While setting k
is the correct way to go, fx = TRUE
is definitely not right: it will force using pure regression spline without penalization.
locations of knots
For penalized regression spline, the exact locations are not important, as long as:
k
is adequately big;
- the spread of knots has good, reasonable coverage.
By default:
- natural cubic regression spline
bs = 'cr'
places knots by quantile;
- B-splines family (
bs = 'bs'
, bs = 'ps'
, bs = 'ad'
) place knots evenly.
Compare the following:
library(mgcv)
## toy data
set.seed(0); x <- sort(rnorm(400, 0, pi)) ## note, my x are not uniformly sampled
set.seed(1); e <- rnorm(400, 0, 0.4)
y0 <- sin(x) + 0.2 * x + cos(abs(x))
y <- y0 + e
## fitting natural cubic spline
cr_fit <- gam(y ~ s(x, bs = 'cr', k = 20))

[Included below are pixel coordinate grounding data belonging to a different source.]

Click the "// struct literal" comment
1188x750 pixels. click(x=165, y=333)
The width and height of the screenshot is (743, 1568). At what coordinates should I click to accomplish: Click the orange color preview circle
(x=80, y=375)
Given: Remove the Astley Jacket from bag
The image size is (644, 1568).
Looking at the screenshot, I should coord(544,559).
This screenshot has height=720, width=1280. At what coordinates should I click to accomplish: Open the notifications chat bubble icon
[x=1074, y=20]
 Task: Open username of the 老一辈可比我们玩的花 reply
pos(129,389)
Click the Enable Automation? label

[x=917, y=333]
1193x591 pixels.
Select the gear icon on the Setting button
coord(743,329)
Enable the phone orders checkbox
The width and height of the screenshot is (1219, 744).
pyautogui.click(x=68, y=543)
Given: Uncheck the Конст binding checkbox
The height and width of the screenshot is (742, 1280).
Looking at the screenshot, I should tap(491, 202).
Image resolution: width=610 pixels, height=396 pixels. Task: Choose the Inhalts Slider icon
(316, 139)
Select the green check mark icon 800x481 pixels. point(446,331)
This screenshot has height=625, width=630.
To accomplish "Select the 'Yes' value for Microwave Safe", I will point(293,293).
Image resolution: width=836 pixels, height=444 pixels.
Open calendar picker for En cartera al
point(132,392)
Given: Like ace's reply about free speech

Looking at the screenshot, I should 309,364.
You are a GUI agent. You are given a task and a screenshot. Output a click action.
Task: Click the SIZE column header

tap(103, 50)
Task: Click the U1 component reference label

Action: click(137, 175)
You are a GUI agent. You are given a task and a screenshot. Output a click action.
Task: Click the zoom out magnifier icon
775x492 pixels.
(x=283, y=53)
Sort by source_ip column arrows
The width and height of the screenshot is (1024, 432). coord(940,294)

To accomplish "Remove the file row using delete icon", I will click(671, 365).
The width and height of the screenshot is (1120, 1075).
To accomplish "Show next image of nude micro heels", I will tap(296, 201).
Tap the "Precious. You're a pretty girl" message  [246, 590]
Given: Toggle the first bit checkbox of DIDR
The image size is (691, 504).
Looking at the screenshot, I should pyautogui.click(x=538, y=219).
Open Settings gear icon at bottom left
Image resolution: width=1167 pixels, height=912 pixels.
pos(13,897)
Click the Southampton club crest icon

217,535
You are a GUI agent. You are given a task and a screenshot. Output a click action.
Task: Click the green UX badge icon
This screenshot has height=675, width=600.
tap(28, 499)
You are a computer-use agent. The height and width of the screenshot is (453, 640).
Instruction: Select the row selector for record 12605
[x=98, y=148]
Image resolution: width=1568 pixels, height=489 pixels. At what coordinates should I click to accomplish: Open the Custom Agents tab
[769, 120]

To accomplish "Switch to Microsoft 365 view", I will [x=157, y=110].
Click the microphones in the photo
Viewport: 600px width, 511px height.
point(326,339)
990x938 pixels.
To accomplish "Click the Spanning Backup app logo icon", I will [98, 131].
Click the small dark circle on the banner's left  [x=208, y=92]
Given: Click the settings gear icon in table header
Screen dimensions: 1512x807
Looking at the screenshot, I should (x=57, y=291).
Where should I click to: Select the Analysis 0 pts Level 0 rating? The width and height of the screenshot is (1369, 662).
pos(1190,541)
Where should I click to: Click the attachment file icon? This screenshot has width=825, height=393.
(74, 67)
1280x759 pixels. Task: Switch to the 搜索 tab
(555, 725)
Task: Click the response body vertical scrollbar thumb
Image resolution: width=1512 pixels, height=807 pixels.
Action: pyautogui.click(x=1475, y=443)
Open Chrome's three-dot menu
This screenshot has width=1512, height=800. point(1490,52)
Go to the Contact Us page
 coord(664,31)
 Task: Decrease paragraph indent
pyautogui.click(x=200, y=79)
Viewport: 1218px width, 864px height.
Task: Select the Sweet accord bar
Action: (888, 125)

cr_knots <- cr_fit$smooth[[1]]$xp ## extract knots locations
## fitting B-spline
bs_fit <- gam(y ~ s(x, bs = 'bs', k = 20))
bs_knots <- bs_fit$smooth[[1]]$knots ## extract knots locations
## summary plot
par(mfrow = c(1,2))
plot(x, y, col= "grey", main = "natural cubic spline");
lines(x, cr_fit$linear.predictors, col = 2, lwd = 2)
abline(v = cr_knots, lty = 2)
plot(x, y, col= "grey", main = "B-spline");
lines(x, bs_fit$linear.predictors, col = 2, lwd = 2)
abline(v = bs_knots, lty = 2)
You can see the difference in knots placement.
Setting your own knots locations:
You can also provide your customized knots locations via the knots
argument of gam()
(yes, knots are not fed to s()
, but to gam()
). For example, you can do evenly spaced knots for cr
:
xlim <- range(x) ## get range of x
myfit <- gam(y ~ s(x, bs = 'cr', k =20),
knots = list(x = seq(xlim[1], xlim[2], length = 20)))
Now you can see that:
my_knots <- myfit$smooth[[1]]$xp
plot(x, y, col= "grey", main = "my knots");
lines(x, myfit$linear.predictors, col = 2, lwd = 2)
abline(v = my_knots, lty = 2)
However, there is usually no need to set knots yourself. But if you do want to do this, you must be clear what you are doing. Also, the number of knots you provided must match k
in the s()
.